[DATA]
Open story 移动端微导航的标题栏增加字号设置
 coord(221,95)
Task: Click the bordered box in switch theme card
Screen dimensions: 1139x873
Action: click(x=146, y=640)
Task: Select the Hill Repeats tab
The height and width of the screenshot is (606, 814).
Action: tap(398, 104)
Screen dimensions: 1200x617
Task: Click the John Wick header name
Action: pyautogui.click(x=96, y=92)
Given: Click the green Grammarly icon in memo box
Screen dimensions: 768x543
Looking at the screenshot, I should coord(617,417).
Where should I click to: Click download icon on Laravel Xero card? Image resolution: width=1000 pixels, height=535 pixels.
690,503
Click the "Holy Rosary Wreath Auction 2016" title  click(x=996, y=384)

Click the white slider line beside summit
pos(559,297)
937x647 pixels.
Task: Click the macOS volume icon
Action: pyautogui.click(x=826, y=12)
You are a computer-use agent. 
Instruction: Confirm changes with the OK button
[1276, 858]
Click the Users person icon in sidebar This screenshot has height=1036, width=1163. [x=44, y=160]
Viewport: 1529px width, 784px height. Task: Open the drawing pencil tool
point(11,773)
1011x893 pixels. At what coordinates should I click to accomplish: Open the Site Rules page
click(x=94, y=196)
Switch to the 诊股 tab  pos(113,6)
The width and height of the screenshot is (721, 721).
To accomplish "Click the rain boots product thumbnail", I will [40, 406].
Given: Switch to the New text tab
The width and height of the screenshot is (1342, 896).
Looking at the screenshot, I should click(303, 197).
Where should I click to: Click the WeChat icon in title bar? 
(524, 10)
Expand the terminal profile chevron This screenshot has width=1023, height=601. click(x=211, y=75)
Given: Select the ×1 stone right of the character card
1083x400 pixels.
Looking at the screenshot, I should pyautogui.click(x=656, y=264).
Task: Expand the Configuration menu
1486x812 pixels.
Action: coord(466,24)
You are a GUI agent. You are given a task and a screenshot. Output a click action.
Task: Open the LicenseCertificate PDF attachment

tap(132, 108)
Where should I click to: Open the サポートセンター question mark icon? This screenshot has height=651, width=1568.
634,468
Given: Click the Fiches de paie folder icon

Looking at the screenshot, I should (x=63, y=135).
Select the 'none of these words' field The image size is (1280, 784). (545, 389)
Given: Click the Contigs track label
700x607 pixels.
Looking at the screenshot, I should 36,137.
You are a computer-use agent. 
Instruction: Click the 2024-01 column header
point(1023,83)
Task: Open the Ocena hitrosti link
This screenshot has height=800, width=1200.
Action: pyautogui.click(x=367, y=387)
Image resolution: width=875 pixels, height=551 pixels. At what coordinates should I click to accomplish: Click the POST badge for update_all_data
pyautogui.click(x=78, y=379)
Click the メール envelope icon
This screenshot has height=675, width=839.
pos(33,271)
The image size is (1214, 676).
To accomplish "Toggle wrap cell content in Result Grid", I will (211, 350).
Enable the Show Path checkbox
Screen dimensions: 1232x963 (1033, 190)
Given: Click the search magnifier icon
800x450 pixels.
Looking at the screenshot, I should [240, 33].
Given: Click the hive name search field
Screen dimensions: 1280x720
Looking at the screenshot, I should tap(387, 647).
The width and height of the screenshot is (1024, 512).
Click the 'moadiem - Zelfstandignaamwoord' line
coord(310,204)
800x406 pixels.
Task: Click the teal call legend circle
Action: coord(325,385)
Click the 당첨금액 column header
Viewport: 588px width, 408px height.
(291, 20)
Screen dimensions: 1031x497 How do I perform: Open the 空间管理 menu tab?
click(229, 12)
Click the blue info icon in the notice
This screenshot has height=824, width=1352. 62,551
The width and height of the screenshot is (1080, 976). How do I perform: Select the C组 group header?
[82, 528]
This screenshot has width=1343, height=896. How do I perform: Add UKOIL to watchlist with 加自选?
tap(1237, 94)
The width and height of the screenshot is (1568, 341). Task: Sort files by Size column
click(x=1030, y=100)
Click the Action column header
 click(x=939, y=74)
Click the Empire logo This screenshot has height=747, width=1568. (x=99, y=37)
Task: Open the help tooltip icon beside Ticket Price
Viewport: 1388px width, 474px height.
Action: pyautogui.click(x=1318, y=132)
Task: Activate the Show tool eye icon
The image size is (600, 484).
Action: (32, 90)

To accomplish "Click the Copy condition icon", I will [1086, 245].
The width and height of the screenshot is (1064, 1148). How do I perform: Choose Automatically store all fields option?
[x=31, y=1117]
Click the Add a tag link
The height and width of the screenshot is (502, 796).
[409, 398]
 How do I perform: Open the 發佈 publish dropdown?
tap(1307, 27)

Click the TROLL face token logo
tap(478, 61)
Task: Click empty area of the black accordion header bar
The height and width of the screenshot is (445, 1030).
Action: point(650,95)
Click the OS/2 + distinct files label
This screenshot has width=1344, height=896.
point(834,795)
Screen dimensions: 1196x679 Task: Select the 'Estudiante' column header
[/DATA]
Could you please repeat the data exactly as given?

YOUR RESPONSE:
Open story 移动端微导航的标题栏增加字号设置
 coord(221,95)
Task: Click the bordered box in switch theme card
Screen dimensions: 1139x873
Action: click(x=146, y=640)
Task: Select the Hill Repeats tab
The height and width of the screenshot is (606, 814).
Action: tap(398, 104)
Screen dimensions: 1200x617
Task: Click the John Wick header name
Action: pyautogui.click(x=96, y=92)
Given: Click the green Grammarly icon in memo box
Screen dimensions: 768x543
Looking at the screenshot, I should coord(617,417).
Where should I click to: Click download icon on Laravel Xero card? Image resolution: width=1000 pixels, height=535 pixels.
690,503
Click the "Holy Rosary Wreath Auction 2016" title  click(x=996, y=384)

Click the white slider line beside summit
pos(559,297)
937x647 pixels.
Task: Click the macOS volume icon
Action: pyautogui.click(x=826, y=12)
You are a computer-use agent. 
Instruction: Confirm changes with the OK button
[1276, 858]
Click the Users person icon in sidebar This screenshot has height=1036, width=1163. [x=44, y=160]
Viewport: 1529px width, 784px height. Task: Open the drawing pencil tool
point(11,773)
1011x893 pixels. At what coordinates should I click to accomplish: Open the Site Rules page
click(x=94, y=196)
Switch to the 诊股 tab  pos(113,6)
The width and height of the screenshot is (721, 721).
To accomplish "Click the rain boots product thumbnail", I will [40, 406].
Given: Switch to the New text tab
The width and height of the screenshot is (1342, 896).
Looking at the screenshot, I should click(303, 197).
Where should I click to: Click the WeChat icon in title bar? 
(524, 10)
Expand the terminal profile chevron This screenshot has width=1023, height=601. click(x=211, y=75)
Given: Select the ×1 stone right of the character card
1083x400 pixels.
Looking at the screenshot, I should pyautogui.click(x=656, y=264).
Task: Expand the Configuration menu
1486x812 pixels.
Action: coord(466,24)
You are a GUI agent. You are given a task and a screenshot. Output a click action.
Task: Open the LicenseCertificate PDF attachment

tap(132, 108)
Where should I click to: Open the サポートセンター question mark icon? This screenshot has height=651, width=1568.
634,468
Given: Click the Fiches de paie folder icon

Looking at the screenshot, I should (x=63, y=135).
Select the 'none of these words' field The image size is (1280, 784). (545, 389)
Given: Click the Contigs track label
700x607 pixels.
Looking at the screenshot, I should 36,137.
You are a computer-use agent. 
Instruction: Click the 2024-01 column header
point(1023,83)
Task: Open the Ocena hitrosti link
This screenshot has height=800, width=1200.
Action: pyautogui.click(x=367, y=387)
Image resolution: width=875 pixels, height=551 pixels. At what coordinates should I click to accomplish: Click the POST badge for update_all_data
pyautogui.click(x=78, y=379)
Click the メール envelope icon
This screenshot has height=675, width=839.
pos(33,271)
The image size is (1214, 676).
To accomplish "Toggle wrap cell content in Result Grid", I will (211, 350).
Enable the Show Path checkbox
Screen dimensions: 1232x963 (1033, 190)
Given: Click the search magnifier icon
800x450 pixels.
Looking at the screenshot, I should [240, 33].
Given: Click the hive name search field
Screen dimensions: 1280x720
Looking at the screenshot, I should tap(387, 647).
The width and height of the screenshot is (1024, 512).
Click the 'moadiem - Zelfstandignaamwoord' line
coord(310,204)
800x406 pixels.
Task: Click the teal call legend circle
Action: coord(325,385)
Click the 당첨금액 column header
Viewport: 588px width, 408px height.
(291, 20)
Screen dimensions: 1031x497 How do I perform: Open the 空间管理 menu tab?
click(229, 12)
Click the blue info icon in the notice
This screenshot has height=824, width=1352. 62,551
The width and height of the screenshot is (1080, 976). How do I perform: Select the C组 group header?
[82, 528]
This screenshot has width=1343, height=896. How do I perform: Add UKOIL to watchlist with 加自选?
tap(1237, 94)
The width and height of the screenshot is (1568, 341). Task: Sort files by Size column
click(x=1030, y=100)
Click the Action column header
 click(x=939, y=74)
Click the Empire logo This screenshot has height=747, width=1568. (x=99, y=37)
Task: Open the help tooltip icon beside Ticket Price
Viewport: 1388px width, 474px height.
Action: pyautogui.click(x=1318, y=132)
Task: Activate the Show tool eye icon
The image size is (600, 484).
Action: (32, 90)

To accomplish "Click the Copy condition icon", I will [1086, 245].
The width and height of the screenshot is (1064, 1148). How do I perform: Choose Automatically store all fields option?
[x=31, y=1117]
Click the Add a tag link
The height and width of the screenshot is (502, 796).
[409, 398]
 How do I perform: Open the 發佈 publish dropdown?
tap(1307, 27)

Click the TROLL face token logo
tap(478, 61)
Task: Click empty area of the black accordion header bar
The height and width of the screenshot is (445, 1030).
Action: point(650,95)
Click the OS/2 + distinct files label
This screenshot has width=1344, height=896.
point(834,795)
Screen dimensions: 1196x679 Task: Select the 'Estudiante' column header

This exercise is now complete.